2. **Probability of NO delay (all items priced properly):**
For the customer to *not* be delayed, all 10 items must be priced correctly.
* The chance that the first item is correct is 0.99.
* The chance that the second item is correct is also 0.99.
* Since each item's price is independent, we multiply the probabilities together for all 10 items: 0.99 * 0.99 * 0.99 * 0.99 * 0.99 * 0.99 * 0.99 * 0.99 * 0.99 * 0.99.
* This is the same as (0.99)^10.
* If you calculate (0.99)^10, you get approximately 0.90438. This is the probability that *none* of the items need a price check.

3. **Probability of being DELAYED (one or more items need a price check):**
Since the probability of *no delay* is about 0.90438, the probability of *being delayed* is 1 minus that number.
* 1 - 0.90438 = 0.09562.
* So, using the binomial model, the probability of a delay is about **0.0956** (or 9.56%).

**Part 2: Using the Poisson Model**

1. **What is a Poisson Model?** This model is often used to approximate the binomial when you have a lot of trials ('n' is large) and a very small probability ('p' is small) of something happening. Even though our 'n' (10 items) isn't super large, 'p' (0.01) is very small, so it can give us a good approximation.
* For the Poisson model, we need an average number of "events" (mispriced items) we expect. We call this 'lambda' (λ).
* Lambda (λ) = n * p = 10 items * 0.01 (chance of misprice) = 0.1. So, on average, we expect 0.1 mispriced items in 10.

2. **Probability of NO delay (zero mispriced items) using Poisson:**
The formula for getting exactly 0 events in a Poisson distribution is `e^(-lambda)`, where 'e' is a special number (about 2.718).
* So, we need to calculate `e^(-0.1)`.
* Using a calculator, `e^(-0.1)` is approximately 0.90484. This is the probability that *none* of the items need a price check according to the Poisson model.

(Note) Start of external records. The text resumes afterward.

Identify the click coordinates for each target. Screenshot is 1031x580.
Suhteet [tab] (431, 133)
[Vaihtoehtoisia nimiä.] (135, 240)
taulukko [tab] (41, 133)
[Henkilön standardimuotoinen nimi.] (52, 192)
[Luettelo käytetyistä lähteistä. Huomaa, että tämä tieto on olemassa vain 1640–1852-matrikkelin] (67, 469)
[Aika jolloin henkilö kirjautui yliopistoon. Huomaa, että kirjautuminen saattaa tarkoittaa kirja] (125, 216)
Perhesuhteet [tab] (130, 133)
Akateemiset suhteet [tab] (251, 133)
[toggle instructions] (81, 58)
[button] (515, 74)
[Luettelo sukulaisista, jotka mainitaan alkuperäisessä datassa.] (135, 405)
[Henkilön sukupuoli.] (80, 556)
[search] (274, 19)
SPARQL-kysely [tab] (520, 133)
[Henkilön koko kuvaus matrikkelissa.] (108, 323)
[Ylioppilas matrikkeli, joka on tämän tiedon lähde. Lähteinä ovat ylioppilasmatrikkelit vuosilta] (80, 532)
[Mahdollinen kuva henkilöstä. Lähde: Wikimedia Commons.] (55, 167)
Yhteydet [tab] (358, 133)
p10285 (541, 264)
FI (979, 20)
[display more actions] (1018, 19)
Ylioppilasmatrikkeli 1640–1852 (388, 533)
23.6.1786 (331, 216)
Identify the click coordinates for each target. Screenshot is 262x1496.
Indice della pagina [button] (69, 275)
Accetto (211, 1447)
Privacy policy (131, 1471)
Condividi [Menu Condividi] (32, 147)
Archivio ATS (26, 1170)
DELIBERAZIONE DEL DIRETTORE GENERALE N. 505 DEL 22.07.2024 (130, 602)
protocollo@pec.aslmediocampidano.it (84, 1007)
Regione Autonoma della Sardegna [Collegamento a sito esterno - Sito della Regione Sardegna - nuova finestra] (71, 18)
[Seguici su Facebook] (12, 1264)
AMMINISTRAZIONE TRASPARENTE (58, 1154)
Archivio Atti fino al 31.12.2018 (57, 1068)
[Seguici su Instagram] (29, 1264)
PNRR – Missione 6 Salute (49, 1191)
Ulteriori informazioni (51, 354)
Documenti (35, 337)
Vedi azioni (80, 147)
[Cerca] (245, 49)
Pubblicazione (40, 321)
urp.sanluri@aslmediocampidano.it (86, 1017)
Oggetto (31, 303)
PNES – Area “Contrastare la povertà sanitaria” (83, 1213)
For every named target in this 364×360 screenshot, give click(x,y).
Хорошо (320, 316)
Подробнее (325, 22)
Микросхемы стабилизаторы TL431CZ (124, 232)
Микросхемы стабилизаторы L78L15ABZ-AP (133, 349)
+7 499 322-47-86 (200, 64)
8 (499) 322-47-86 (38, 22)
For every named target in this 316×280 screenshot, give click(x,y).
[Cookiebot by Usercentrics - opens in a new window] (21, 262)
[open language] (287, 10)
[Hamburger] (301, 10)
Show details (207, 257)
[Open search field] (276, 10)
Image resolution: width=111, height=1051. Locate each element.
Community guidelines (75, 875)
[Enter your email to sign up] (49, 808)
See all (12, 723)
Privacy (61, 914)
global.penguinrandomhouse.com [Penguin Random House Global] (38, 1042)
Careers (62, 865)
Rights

3. **Probability of being DELAYED (one or more items need a price check):**
Again, we subtract the probability of *no delay* from 1.
* 1 - 0.90484 = 0.09516.
* So, using the Poisson model, the probability of a delay is about **0.0952** (or 9.52%).

**Comparing the models:**
You can see that both answers are very close (0.0956 vs 0.0952)! The binomial model is the exact way to solve this particular problem because we have a fixed, small number of items. The Poisson model is a good approximation, especially when you're dealing with very rare events over many trials. For this problem, both give very similar and reasonable answers!